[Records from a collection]
= = = = =

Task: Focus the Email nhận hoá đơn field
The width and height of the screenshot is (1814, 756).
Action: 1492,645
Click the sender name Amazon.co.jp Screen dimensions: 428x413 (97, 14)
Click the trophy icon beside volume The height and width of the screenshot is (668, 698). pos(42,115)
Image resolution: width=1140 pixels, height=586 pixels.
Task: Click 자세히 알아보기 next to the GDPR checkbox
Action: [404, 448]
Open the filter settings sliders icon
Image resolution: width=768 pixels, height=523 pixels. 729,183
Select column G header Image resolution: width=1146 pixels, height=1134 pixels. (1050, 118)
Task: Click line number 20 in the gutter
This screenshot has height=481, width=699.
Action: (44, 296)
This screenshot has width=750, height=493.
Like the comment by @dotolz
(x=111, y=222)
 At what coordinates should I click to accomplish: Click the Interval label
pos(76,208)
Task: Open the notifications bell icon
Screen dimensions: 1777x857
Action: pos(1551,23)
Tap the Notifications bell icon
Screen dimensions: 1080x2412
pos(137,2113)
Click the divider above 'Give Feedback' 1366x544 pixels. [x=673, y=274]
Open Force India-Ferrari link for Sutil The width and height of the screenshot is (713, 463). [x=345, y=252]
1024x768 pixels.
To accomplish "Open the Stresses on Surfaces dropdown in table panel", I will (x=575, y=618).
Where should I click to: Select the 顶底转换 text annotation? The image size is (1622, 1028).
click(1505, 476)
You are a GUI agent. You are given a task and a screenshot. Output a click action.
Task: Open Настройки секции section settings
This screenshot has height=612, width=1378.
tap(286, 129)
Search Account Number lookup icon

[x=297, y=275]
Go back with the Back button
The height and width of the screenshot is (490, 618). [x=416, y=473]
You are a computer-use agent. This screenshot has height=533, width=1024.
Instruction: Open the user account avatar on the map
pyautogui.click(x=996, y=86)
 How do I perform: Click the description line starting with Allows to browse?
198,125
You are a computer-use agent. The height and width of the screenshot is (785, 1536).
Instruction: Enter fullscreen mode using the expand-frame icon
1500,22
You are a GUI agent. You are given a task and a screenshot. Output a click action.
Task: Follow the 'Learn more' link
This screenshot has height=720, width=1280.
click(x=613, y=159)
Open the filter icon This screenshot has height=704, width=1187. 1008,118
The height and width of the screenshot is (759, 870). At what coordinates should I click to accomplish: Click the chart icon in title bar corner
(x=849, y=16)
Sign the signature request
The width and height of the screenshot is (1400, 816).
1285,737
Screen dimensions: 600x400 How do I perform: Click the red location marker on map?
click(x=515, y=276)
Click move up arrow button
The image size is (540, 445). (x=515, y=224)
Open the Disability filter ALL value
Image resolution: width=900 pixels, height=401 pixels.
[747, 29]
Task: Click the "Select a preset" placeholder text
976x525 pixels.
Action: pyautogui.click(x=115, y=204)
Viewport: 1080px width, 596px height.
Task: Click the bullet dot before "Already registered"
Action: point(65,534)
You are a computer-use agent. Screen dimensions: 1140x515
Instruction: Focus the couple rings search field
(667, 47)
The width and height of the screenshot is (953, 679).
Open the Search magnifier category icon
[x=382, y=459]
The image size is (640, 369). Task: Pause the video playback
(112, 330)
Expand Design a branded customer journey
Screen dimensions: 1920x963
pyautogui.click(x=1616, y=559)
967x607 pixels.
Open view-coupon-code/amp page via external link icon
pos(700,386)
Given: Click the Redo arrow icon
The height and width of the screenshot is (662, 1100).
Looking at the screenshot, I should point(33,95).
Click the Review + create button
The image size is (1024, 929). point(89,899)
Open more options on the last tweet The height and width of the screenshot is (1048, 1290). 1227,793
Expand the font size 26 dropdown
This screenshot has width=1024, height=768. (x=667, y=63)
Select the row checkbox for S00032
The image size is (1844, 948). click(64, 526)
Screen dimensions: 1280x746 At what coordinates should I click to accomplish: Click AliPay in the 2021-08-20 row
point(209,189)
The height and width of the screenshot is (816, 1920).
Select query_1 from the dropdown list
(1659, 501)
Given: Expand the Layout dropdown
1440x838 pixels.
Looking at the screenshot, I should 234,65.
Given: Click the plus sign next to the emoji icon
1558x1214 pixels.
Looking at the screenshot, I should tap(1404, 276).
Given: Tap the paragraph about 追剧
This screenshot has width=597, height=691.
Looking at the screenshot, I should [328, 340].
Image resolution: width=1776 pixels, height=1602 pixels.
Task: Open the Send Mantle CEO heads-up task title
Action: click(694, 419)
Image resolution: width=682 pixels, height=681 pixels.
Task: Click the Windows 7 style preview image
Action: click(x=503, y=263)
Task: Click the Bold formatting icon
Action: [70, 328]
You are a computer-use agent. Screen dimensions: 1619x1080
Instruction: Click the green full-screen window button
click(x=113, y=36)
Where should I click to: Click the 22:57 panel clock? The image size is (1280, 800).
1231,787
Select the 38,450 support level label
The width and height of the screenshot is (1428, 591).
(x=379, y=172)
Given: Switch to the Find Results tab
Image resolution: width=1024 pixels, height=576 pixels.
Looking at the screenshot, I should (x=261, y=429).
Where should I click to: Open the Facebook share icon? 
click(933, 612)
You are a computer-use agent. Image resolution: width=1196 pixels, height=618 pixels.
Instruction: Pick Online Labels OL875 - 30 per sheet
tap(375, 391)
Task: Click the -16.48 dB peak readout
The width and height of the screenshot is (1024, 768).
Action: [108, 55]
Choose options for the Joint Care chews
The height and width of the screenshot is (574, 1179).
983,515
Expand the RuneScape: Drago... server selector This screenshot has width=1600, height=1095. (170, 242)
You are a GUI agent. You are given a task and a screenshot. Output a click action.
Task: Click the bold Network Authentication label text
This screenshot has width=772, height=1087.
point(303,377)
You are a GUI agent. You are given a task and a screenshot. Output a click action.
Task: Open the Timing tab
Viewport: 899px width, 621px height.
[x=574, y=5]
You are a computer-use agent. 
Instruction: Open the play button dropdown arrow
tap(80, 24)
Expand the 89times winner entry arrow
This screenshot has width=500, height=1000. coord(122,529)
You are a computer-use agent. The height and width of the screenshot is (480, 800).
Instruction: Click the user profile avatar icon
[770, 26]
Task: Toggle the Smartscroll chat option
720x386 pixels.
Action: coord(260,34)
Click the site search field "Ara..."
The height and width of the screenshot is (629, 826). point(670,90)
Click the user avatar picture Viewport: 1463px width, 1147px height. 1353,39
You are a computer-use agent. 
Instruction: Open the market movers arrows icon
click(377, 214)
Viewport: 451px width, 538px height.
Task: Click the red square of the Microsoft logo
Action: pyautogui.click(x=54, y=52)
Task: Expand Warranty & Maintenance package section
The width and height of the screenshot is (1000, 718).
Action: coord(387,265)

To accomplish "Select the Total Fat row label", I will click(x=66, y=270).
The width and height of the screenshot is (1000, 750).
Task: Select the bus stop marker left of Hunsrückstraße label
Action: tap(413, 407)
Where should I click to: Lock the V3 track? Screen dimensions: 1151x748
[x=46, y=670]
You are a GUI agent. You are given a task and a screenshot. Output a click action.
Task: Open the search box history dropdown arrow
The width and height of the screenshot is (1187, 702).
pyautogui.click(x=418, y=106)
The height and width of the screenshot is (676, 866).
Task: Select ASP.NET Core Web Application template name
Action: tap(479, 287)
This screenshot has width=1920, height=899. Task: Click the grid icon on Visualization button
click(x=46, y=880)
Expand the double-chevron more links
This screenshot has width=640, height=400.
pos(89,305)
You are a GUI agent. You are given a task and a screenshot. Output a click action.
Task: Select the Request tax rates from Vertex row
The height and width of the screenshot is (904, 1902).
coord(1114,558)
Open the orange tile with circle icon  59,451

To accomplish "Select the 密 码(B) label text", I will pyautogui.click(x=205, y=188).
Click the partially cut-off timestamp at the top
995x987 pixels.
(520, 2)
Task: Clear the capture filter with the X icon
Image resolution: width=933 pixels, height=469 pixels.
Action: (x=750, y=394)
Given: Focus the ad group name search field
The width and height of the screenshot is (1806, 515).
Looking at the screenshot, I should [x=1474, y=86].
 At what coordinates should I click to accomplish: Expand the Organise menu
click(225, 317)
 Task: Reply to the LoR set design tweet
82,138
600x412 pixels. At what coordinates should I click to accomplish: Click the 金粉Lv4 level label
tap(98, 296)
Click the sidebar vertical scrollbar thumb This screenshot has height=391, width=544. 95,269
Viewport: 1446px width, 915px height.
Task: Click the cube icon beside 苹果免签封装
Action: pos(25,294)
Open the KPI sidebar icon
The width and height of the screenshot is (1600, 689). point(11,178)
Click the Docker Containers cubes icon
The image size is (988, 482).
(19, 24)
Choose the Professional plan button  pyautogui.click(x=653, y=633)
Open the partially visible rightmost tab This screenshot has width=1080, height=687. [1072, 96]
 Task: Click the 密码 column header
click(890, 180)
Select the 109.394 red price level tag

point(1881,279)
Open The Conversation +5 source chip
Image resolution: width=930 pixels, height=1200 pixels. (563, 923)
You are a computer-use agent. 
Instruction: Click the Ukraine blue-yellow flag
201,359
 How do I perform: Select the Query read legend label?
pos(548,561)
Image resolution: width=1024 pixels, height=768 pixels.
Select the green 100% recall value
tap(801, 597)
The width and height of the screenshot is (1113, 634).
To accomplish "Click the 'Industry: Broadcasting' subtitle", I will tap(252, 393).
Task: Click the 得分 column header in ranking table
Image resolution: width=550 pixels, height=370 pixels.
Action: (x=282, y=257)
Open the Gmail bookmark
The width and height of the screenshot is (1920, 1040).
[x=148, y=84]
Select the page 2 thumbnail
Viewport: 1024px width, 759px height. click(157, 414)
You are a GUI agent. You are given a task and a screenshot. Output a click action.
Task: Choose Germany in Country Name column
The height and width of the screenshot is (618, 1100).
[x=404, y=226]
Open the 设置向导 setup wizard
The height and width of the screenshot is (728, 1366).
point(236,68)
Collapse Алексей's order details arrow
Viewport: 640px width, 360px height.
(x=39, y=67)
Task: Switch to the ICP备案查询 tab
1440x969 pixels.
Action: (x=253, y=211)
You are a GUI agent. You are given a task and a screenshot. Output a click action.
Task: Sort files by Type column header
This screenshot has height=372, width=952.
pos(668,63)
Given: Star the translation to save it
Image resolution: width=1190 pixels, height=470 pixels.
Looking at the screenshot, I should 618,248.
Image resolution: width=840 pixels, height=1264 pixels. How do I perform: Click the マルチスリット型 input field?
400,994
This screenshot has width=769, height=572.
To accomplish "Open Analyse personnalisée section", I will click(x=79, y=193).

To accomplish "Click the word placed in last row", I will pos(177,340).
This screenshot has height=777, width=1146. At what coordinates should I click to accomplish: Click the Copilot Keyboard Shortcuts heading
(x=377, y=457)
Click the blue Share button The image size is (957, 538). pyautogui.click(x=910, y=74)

= = = = =

What is needed is a verbatim copy of every line in the records above from the one containing "This screenshot has height=612, width=1378." down to the one containing "Given: Click the Redo arrow icon", both included, and nothing more.

▸ ANSWER SECTION:
This screenshot has height=612, width=1378.
tap(286, 129)
Search Account Number lookup icon

[x=297, y=275]
Go back with the Back button
The height and width of the screenshot is (490, 618). [x=416, y=473]
You are a computer-use agent. This screenshot has height=533, width=1024.
Instruction: Open the user account avatar on the map
pyautogui.click(x=996, y=86)
 How do I perform: Click the description line starting with Allows to browse?
198,125
You are a computer-use agent. The height and width of the screenshot is (785, 1536).
Instruction: Enter fullscreen mode using the expand-frame icon
1500,22
You are a GUI agent. You are given a task and a screenshot. Output a click action.
Task: Follow the 'Learn more' link
This screenshot has height=720, width=1280.
click(x=613, y=159)
Open the filter icon This screenshot has height=704, width=1187. 1008,118
The height and width of the screenshot is (759, 870). At what coordinates should I click to accomplish: Click the chart icon in title bar corner
(x=849, y=16)
Sign the signature request
The width and height of the screenshot is (1400, 816).
1285,737
Screen dimensions: 600x400 How do I perform: Click the red location marker on map?
click(x=515, y=276)
Click move up arrow button
The image size is (540, 445). (x=515, y=224)
Open the Disability filter ALL value
Image resolution: width=900 pixels, height=401 pixels.
[747, 29]
Task: Click the "Select a preset" placeholder text
976x525 pixels.
Action: pyautogui.click(x=115, y=204)
Viewport: 1080px width, 596px height.
Task: Click the bullet dot before "Already registered"
Action: point(65,534)
You are a computer-use agent. Screen dimensions: 1140x515
Instruction: Focus the couple rings search field
(667, 47)
The width and height of the screenshot is (953, 679).
Open the Search magnifier category icon
[x=382, y=459]
The image size is (640, 369). Task: Pause the video playback
(112, 330)
Expand Design a branded customer journey
Screen dimensions: 1920x963
pyautogui.click(x=1616, y=559)
967x607 pixels.
Open view-coupon-code/amp page via external link icon
pos(700,386)
Given: Click the Redo arrow icon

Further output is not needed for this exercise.